Question

write the coordinates of a point where the graph of the linear equation 2x -y =4 cuts x-axis

Answer

**step1** Understanding the problem

The problem asks us to find the coordinates of the specific point where the graph of the linear equation $$2x - y = 4$$ crosses or "cuts" the x-axis.

**step2** Identifying the property of x-intercept

When any graph intersects the x-axis, the y-coordinate of that intersection point is always zero. This is a fundamental property of the x-axis itself, as all points on this axis have a height (y-value) of zero.

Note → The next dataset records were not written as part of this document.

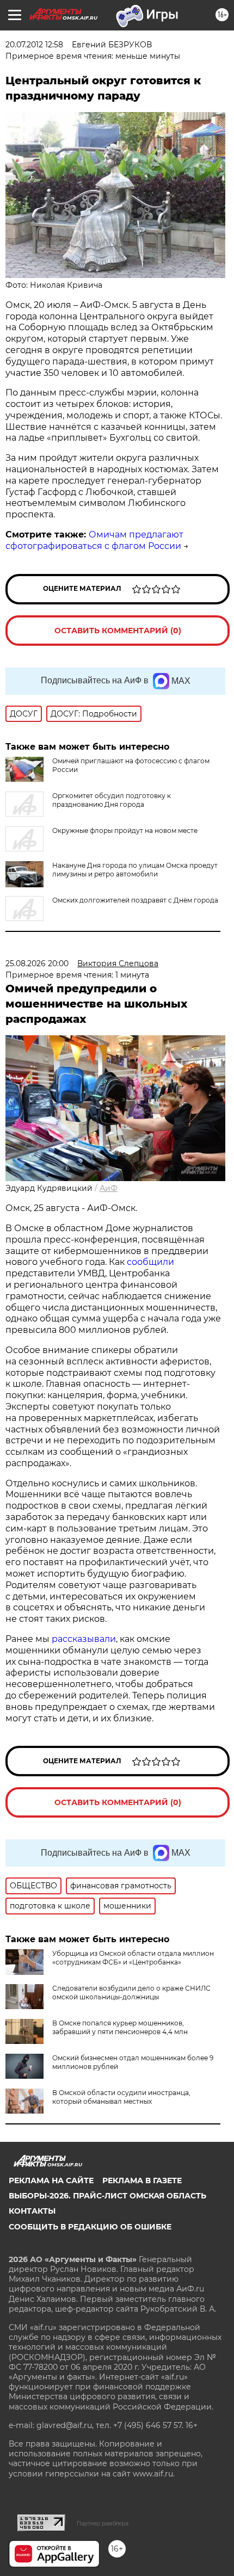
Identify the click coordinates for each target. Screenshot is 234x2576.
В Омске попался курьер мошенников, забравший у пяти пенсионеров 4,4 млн (120, 2027)
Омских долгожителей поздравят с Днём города (135, 900)
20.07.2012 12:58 (34, 45)
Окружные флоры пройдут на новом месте (125, 830)
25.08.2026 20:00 (37, 963)
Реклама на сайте (51, 2180)
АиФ (109, 1188)
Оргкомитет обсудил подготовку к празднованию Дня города (111, 800)
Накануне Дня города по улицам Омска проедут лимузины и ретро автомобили (135, 869)
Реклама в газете (142, 2180)
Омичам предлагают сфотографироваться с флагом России (94, 540)
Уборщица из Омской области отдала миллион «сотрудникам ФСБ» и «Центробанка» (133, 1957)
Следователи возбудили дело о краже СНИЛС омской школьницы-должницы (131, 1992)
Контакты (32, 2211)
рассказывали (84, 1639)
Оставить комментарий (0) (117, 630)
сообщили (150, 1262)
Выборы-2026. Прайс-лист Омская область (107, 2196)
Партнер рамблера (102, 2523)
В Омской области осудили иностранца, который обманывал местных (121, 2097)
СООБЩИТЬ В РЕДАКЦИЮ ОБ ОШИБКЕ (90, 2227)
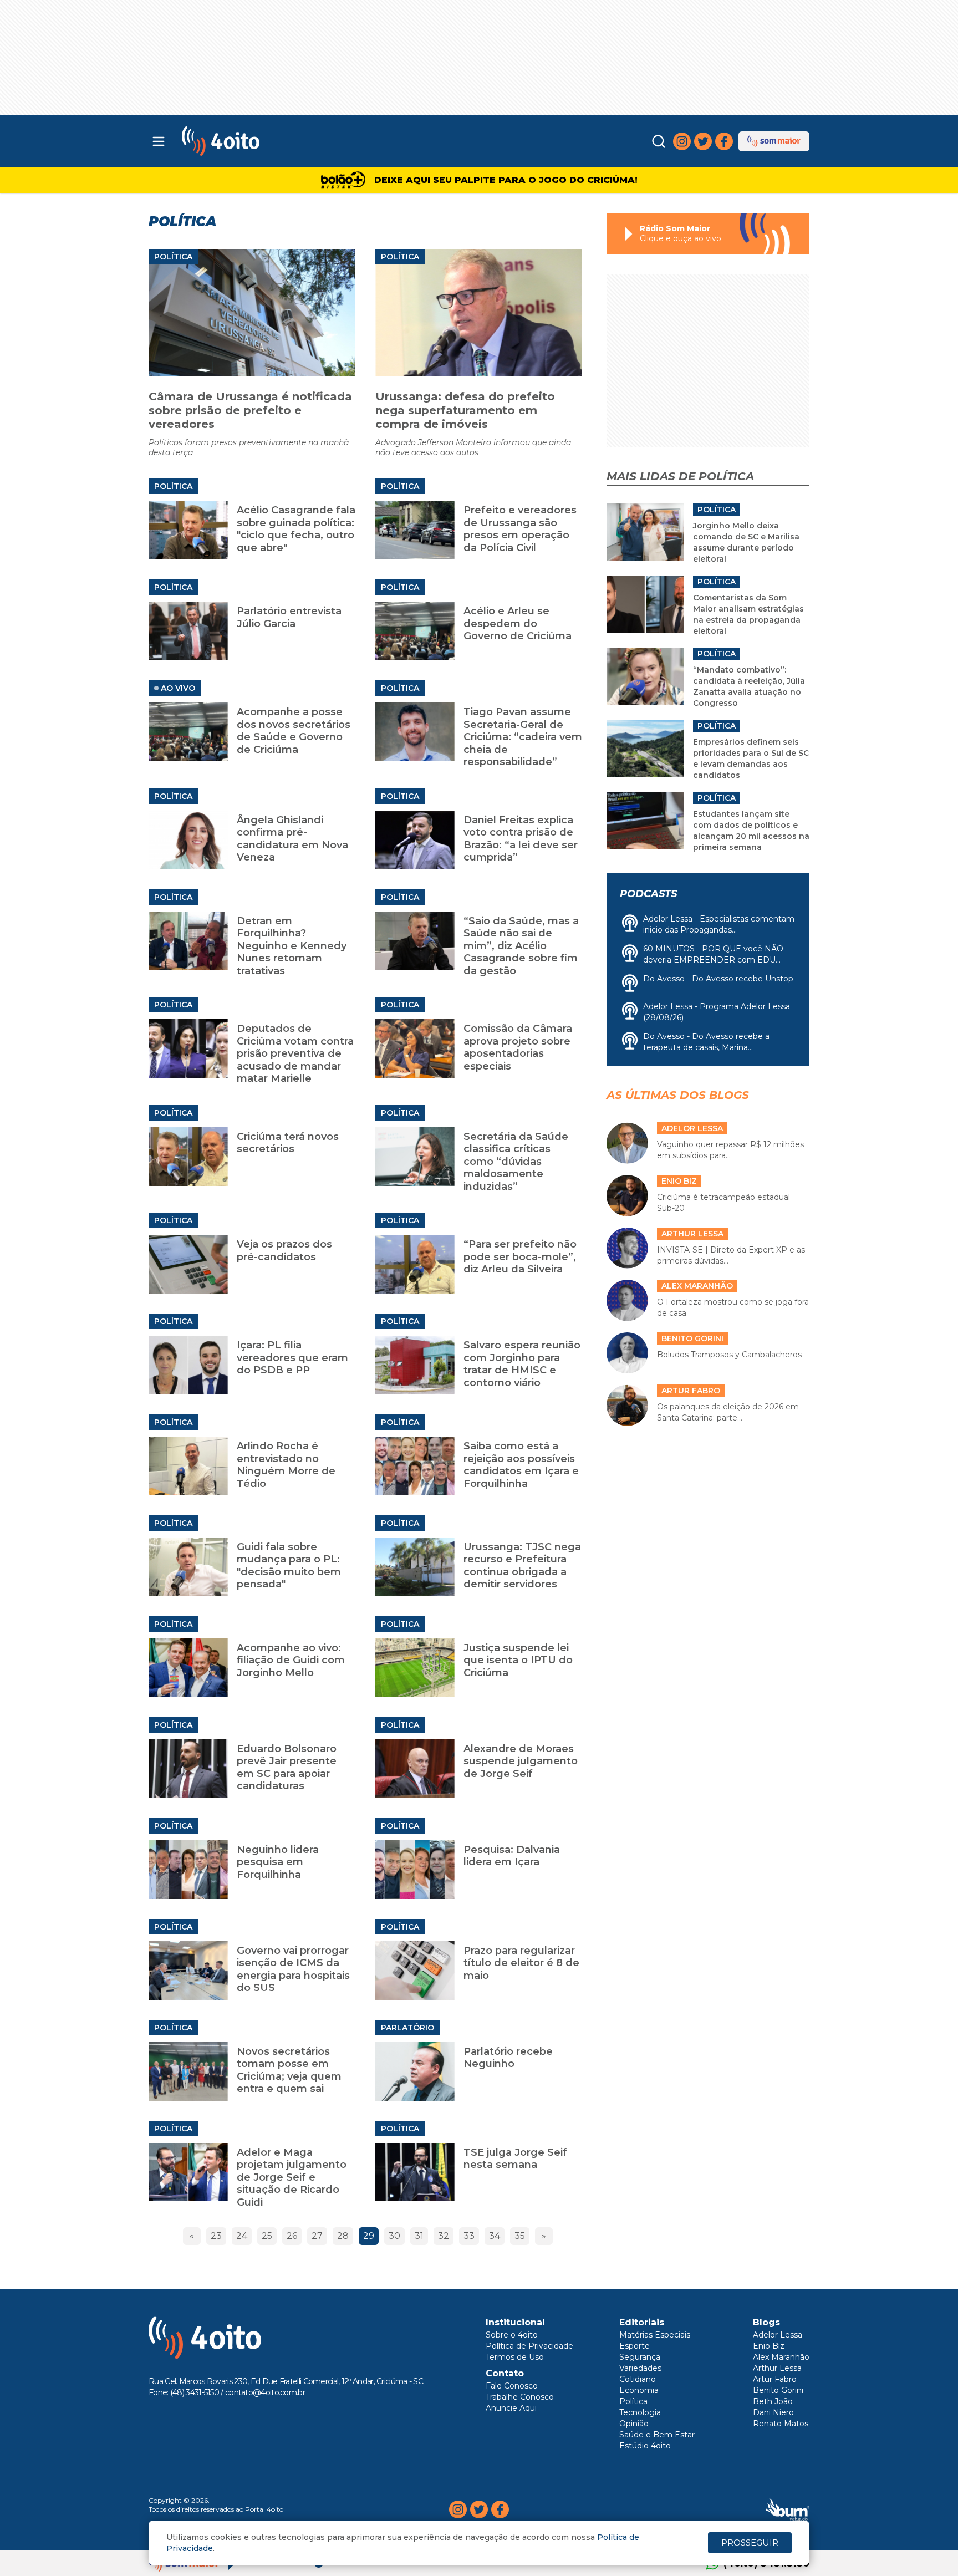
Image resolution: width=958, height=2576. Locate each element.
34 (494, 2236)
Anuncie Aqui (511, 2408)
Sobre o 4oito (512, 2335)
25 (267, 2236)
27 (317, 2236)
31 (419, 2236)
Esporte (634, 2346)
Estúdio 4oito (645, 2446)
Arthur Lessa (777, 2368)
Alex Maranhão (781, 2357)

**step3** Substituting the value of y into the equation

Since we know that the y-coordinate must be 0 at the x-intercept, we substitute $$y = 0$$ into the given equation $$2x - y = 4$$:
$$2x - 0 = 4$$
This simplifies the equation to:
$$2x = 4$$

**step4** Solving for x

Now, we need to find the value of x that satisfies the equation $$2x = 4$$. To do this, we divide both sides of the equation by 2:
$$x = 4 \div 2$$
$$x = 2$$

**step5** Stating the coordinates of the point

We have found that when the graph cuts the x-axis, the x-coordinate is 2 and the y-coordinate is 0.
Therefore, the coordinates of the point where the graph of the linear equation $$2x - y = 4$$ cuts the x-axis are $$(2, 0)$$.